- _What to produce_
Reproduce each of the following entries verbatim, from the first to the last.

- _Source material_
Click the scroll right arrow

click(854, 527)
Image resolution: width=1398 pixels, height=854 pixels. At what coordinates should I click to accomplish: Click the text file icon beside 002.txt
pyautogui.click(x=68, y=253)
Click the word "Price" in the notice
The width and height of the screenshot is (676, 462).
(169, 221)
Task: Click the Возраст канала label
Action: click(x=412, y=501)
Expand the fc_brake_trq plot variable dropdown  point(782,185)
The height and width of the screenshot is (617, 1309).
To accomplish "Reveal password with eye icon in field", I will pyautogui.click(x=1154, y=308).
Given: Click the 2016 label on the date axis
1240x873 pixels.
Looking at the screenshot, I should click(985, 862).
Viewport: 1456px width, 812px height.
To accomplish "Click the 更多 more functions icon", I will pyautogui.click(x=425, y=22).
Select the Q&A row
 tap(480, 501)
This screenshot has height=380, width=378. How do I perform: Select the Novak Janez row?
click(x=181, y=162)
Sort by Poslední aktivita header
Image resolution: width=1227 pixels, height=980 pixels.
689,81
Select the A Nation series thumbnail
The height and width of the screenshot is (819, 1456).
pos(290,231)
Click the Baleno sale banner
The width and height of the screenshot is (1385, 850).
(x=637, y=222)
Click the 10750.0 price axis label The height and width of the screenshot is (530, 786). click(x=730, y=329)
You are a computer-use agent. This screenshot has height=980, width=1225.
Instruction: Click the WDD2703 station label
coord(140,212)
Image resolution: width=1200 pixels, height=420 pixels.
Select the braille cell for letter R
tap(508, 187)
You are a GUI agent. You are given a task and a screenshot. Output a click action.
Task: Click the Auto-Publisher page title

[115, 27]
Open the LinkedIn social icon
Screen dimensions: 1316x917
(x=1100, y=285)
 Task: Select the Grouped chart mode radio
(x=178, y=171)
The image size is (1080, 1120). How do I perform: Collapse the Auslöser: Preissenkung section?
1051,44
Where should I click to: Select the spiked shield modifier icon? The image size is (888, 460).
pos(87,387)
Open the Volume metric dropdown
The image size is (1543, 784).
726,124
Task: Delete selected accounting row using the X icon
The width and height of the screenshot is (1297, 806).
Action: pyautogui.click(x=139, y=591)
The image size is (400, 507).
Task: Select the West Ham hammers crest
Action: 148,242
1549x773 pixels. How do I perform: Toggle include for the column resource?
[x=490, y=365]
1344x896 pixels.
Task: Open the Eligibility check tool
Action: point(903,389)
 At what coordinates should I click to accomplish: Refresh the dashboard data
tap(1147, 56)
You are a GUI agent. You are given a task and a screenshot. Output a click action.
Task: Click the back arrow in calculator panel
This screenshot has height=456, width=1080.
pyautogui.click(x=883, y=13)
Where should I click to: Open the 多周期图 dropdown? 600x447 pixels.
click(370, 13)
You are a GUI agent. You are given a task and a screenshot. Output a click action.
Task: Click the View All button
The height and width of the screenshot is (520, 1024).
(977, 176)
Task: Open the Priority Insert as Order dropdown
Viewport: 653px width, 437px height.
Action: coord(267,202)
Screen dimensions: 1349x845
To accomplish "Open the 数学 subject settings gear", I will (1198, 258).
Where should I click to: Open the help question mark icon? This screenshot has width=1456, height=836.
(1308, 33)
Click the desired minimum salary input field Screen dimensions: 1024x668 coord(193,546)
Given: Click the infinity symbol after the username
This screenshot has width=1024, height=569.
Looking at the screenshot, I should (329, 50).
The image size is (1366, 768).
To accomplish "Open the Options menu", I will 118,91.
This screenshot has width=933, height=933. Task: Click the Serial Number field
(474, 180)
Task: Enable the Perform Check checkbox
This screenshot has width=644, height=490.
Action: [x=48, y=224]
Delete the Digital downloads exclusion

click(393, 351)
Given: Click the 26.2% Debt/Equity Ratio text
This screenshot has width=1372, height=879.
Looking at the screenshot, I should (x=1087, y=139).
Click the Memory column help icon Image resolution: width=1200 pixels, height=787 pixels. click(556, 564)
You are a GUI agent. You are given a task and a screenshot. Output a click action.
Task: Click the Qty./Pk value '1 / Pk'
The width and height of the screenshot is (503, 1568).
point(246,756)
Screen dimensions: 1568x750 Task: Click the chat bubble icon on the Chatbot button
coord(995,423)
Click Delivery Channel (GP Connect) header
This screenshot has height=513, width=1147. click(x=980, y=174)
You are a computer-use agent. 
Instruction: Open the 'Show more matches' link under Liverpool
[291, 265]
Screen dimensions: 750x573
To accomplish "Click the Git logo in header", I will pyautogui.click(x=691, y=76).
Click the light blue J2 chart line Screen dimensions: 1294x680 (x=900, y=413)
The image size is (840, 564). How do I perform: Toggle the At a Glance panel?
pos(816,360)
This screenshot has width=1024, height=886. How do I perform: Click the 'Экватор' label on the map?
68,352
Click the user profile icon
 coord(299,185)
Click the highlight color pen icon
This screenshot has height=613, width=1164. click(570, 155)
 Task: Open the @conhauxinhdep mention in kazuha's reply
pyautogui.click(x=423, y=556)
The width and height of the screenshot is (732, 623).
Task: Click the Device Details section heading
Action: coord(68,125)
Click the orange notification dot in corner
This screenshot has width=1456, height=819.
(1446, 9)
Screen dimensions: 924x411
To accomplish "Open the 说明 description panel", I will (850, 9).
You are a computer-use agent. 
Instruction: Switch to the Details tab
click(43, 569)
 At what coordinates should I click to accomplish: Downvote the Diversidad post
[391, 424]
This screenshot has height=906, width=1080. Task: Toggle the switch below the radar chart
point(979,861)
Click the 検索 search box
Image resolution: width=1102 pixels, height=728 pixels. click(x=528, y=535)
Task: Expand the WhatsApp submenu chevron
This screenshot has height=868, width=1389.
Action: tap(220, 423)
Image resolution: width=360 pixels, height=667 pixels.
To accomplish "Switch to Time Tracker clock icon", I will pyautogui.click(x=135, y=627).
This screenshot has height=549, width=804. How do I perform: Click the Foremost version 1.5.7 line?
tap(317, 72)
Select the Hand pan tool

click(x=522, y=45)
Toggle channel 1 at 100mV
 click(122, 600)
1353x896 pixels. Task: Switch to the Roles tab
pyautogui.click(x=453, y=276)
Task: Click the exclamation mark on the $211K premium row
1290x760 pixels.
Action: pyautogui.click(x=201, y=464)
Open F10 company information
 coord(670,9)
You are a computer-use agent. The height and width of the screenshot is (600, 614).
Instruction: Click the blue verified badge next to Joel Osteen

- _Complete output_
Click the scroll right arrow

click(854, 527)
Image resolution: width=1398 pixels, height=854 pixels. At what coordinates should I click to accomplish: Click the text file icon beside 002.txt
pyautogui.click(x=68, y=253)
Click the word "Price" in the notice
The width and height of the screenshot is (676, 462).
(169, 221)
Task: Click the Возраст канала label
Action: click(x=412, y=501)
Expand the fc_brake_trq plot variable dropdown  point(782,185)
The height and width of the screenshot is (617, 1309).
To accomplish "Reveal password with eye icon in field", I will pyautogui.click(x=1154, y=308).
Given: Click the 2016 label on the date axis
1240x873 pixels.
Looking at the screenshot, I should click(985, 862).
Viewport: 1456px width, 812px height.
To accomplish "Click the 更多 more functions icon", I will pyautogui.click(x=425, y=22).
Select the Q&A row
 tap(480, 501)
This screenshot has height=380, width=378. How do I perform: Select the Novak Janez row?
click(x=181, y=162)
Sort by Poslední aktivita header
Image resolution: width=1227 pixels, height=980 pixels.
689,81
Select the A Nation series thumbnail
The height and width of the screenshot is (819, 1456).
pos(290,231)
Click the Baleno sale banner
The width and height of the screenshot is (1385, 850).
(x=637, y=222)
Click the 10750.0 price axis label The height and width of the screenshot is (530, 786). click(x=730, y=329)
You are a computer-use agent. This screenshot has height=980, width=1225.
Instruction: Click the WDD2703 station label
coord(140,212)
Image resolution: width=1200 pixels, height=420 pixels.
Select the braille cell for letter R
tap(508, 187)
You are a GUI agent. You are given a task and a screenshot. Output a click action.
Task: Click the Auto-Publisher page title

[115, 27]
Open the LinkedIn social icon
Screen dimensions: 1316x917
(x=1100, y=285)
 Task: Select the Grouped chart mode radio
(x=178, y=171)
The image size is (1080, 1120). How do I perform: Collapse the Auslöser: Preissenkung section?
1051,44
Where should I click to: Select the spiked shield modifier icon? The image size is (888, 460).
pos(87,387)
Open the Volume metric dropdown
The image size is (1543, 784).
726,124
Task: Delete selected accounting row using the X icon
The width and height of the screenshot is (1297, 806).
Action: pyautogui.click(x=139, y=591)
The image size is (400, 507).
Task: Select the West Ham hammers crest
Action: 148,242
1549x773 pixels. How do I perform: Toggle include for the column resource?
[x=490, y=365]
1344x896 pixels.
Task: Open the Eligibility check tool
Action: point(903,389)
 At what coordinates should I click to accomplish: Refresh the dashboard data
tap(1147, 56)
You are a GUI agent. You are given a task and a screenshot. Output a click action.
Task: Click the back arrow in calculator panel
This screenshot has height=456, width=1080.
pyautogui.click(x=883, y=13)
Where should I click to: Open the 多周期图 dropdown? 600x447 pixels.
click(370, 13)
You are a GUI agent. You are given a task and a screenshot. Output a click action.
Task: Click the View All button
The height and width of the screenshot is (520, 1024).
(977, 176)
Task: Open the Priority Insert as Order dropdown
Viewport: 653px width, 437px height.
Action: coord(267,202)
Screen dimensions: 1349x845
To accomplish "Open the 数学 subject settings gear", I will (1198, 258).
Where should I click to: Open the help question mark icon? This screenshot has width=1456, height=836.
(1308, 33)
Click the desired minimum salary input field Screen dimensions: 1024x668 coord(193,546)
Given: Click the infinity symbol after the username
This screenshot has width=1024, height=569.
Looking at the screenshot, I should (329, 50).
The image size is (1366, 768).
To accomplish "Open the Options menu", I will 118,91.
This screenshot has width=933, height=933. Task: Click the Serial Number field
(474, 180)
Task: Enable the Perform Check checkbox
This screenshot has width=644, height=490.
Action: [x=48, y=224]
Delete the Digital downloads exclusion

click(393, 351)
Given: Click the 26.2% Debt/Equity Ratio text
This screenshot has width=1372, height=879.
Looking at the screenshot, I should (x=1087, y=139).
Click the Memory column help icon Image resolution: width=1200 pixels, height=787 pixels. click(556, 564)
You are a GUI agent. You are given a task and a screenshot. Output a click action.
Task: Click the Qty./Pk value '1 / Pk'
The width and height of the screenshot is (503, 1568).
point(246,756)
Screen dimensions: 1568x750 Task: Click the chat bubble icon on the Chatbot button
coord(995,423)
Click Delivery Channel (GP Connect) header
This screenshot has height=513, width=1147. click(x=980, y=174)
You are a computer-use agent. 
Instruction: Open the 'Show more matches' link under Liverpool
[291, 265]
Screen dimensions: 750x573
To accomplish "Click the Git logo in header", I will pyautogui.click(x=691, y=76).
Click the light blue J2 chart line Screen dimensions: 1294x680 (x=900, y=413)
The image size is (840, 564). How do I perform: Toggle the At a Glance panel?
pos(816,360)
This screenshot has width=1024, height=886. How do I perform: Click the 'Экватор' label on the map?
68,352
Click the user profile icon
 coord(299,185)
Click the highlight color pen icon
This screenshot has height=613, width=1164. click(570, 155)
 Task: Open the @conhauxinhdep mention in kazuha's reply
pyautogui.click(x=423, y=556)
The width and height of the screenshot is (732, 623).
Task: Click the Device Details section heading
Action: coord(68,125)
Click the orange notification dot in corner
This screenshot has width=1456, height=819.
(1446, 9)
Screen dimensions: 924x411
To accomplish "Open the 说明 description panel", I will (850, 9).
You are a computer-use agent. 
Instruction: Switch to the Details tab
click(43, 569)
 At what coordinates should I click to accomplish: Downvote the Diversidad post
[391, 424]
This screenshot has height=906, width=1080. Task: Toggle the switch below the radar chart
point(979,861)
Click the 検索 search box
Image resolution: width=1102 pixels, height=728 pixels. click(x=528, y=535)
Task: Expand the WhatsApp submenu chevron
This screenshot has height=868, width=1389.
Action: tap(220, 423)
Image resolution: width=360 pixels, height=667 pixels.
To accomplish "Switch to Time Tracker clock icon", I will pyautogui.click(x=135, y=627).
This screenshot has height=549, width=804. How do I perform: Click the Foremost version 1.5.7 line?
tap(317, 72)
Select the Hand pan tool

click(x=522, y=45)
Toggle channel 1 at 100mV
 click(122, 600)
1353x896 pixels. Task: Switch to the Roles tab
pyautogui.click(x=453, y=276)
Task: Click the exclamation mark on the $211K premium row
1290x760 pixels.
Action: pyautogui.click(x=201, y=464)
Open F10 company information
 coord(670,9)
You are a computer-use agent. The height and width of the screenshot is (600, 614).
Instruction: Click the blue verified badge next to Joel Osteen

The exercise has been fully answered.